Business Wire: “Aesynt™ announced it has completed the acquisition of Health Robotics, the leading global supplier of automated technology for intravenous (IV) medication preparation, compounding and dispensing.”

For those of you that have short memories, Aesynt is basically a spin-off of the acute care pharmacy side of McKesson. It’s a big group that specializes in things like automated carousels, inventory management software, packaging and bar-coding technology, controlled substance management hardware and software, and a robotic distribution system, i.e. “the McKesson robot”.

Health Robotics is a company that specializes in IV room automation and technology. They have two robots: i.v.STATION for non-hazardous compounding and i.vSTATION ONCO for hazardous compounding, i.e. chemotherapy. Their robots compete with both Intelligent Hospital Systems – the RIVA robot – and APOTECAchemo.

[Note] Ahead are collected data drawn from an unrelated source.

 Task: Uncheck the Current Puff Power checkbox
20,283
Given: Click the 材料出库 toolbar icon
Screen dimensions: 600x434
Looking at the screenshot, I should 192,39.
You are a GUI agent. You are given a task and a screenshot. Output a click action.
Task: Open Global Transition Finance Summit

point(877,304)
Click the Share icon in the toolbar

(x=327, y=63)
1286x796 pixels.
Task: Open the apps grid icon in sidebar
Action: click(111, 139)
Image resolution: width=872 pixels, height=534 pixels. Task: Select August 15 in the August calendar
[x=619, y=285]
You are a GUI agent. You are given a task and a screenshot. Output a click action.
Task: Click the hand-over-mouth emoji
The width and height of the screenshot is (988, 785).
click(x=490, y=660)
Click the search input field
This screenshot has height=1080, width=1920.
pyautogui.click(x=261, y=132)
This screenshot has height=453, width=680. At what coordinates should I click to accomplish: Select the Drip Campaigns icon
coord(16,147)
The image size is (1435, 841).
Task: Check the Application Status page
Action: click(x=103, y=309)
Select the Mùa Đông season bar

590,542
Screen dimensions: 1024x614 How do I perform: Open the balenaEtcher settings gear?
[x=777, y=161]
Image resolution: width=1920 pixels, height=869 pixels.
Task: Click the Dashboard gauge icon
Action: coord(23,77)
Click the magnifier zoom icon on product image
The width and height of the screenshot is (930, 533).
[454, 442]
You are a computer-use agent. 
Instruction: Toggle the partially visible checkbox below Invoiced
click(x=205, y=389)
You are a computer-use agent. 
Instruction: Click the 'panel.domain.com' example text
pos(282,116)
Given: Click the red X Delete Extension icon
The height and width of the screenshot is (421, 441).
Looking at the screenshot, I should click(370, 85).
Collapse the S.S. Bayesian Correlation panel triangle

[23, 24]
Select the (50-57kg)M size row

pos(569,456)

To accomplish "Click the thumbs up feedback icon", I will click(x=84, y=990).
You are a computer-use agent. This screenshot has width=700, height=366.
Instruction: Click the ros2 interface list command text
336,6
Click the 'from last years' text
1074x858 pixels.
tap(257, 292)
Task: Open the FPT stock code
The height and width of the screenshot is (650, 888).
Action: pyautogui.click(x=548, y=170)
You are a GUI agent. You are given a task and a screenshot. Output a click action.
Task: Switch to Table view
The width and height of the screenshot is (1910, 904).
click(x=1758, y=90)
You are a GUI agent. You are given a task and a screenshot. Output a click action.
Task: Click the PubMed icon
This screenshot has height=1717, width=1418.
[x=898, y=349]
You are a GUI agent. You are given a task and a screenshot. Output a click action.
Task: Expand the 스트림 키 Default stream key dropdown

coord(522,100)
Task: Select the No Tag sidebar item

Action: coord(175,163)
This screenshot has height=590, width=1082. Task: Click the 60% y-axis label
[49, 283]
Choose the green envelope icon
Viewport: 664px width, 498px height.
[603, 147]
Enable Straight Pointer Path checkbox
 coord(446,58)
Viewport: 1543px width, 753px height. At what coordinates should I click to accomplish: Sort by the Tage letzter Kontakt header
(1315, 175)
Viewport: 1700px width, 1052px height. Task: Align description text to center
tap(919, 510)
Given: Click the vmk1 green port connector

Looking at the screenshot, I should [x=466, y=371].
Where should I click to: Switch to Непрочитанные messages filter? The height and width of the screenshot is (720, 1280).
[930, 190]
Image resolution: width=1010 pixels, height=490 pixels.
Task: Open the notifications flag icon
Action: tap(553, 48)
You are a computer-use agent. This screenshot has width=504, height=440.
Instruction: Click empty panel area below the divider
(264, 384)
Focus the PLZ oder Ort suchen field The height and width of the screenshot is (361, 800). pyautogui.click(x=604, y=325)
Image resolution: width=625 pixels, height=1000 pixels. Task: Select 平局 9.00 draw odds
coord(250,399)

They also have i.v.SOFT, a workflow management system that competes against the likes of DoseEdge by Baxter, among others.

Someone at Aesynt has been paying attention. Interest in IV room technology has been steadily growing for the past few years, basically telegraphing the demand that we’re seeing today. This definitely puts Aesynt in a unique position in the acute care pharmacy space, especially when you consider that they also offer a point of care distribution system and something for anesthesia.

The acquisition of Health Robotics by Aesynt is sure to send some ripples through the world of pharmacy automation and technology. Grab some popcorn and settle back in your chair. As interest in the IV room continues to grow, and as companies begin to fight for market share, things are surely going to get interesting. Exciting stuff.

Using Google Glass in the pharmacy [youtube video from Drug Topics]

“Barry Bryant is owner of Barney’s Pharmacy in Augusta, Ga. He and his clinical pharmacy educator, Jake Galdo, discuss some of the ways this new technology can be used in the pharmacy.”

It was bound to happen eventually. Someone in pharmacy finally decided to play with Google Glass. Nothing too specific, apparently just tossing around some ideas, but nice to see. I hope these guys continue to post their experience with glass.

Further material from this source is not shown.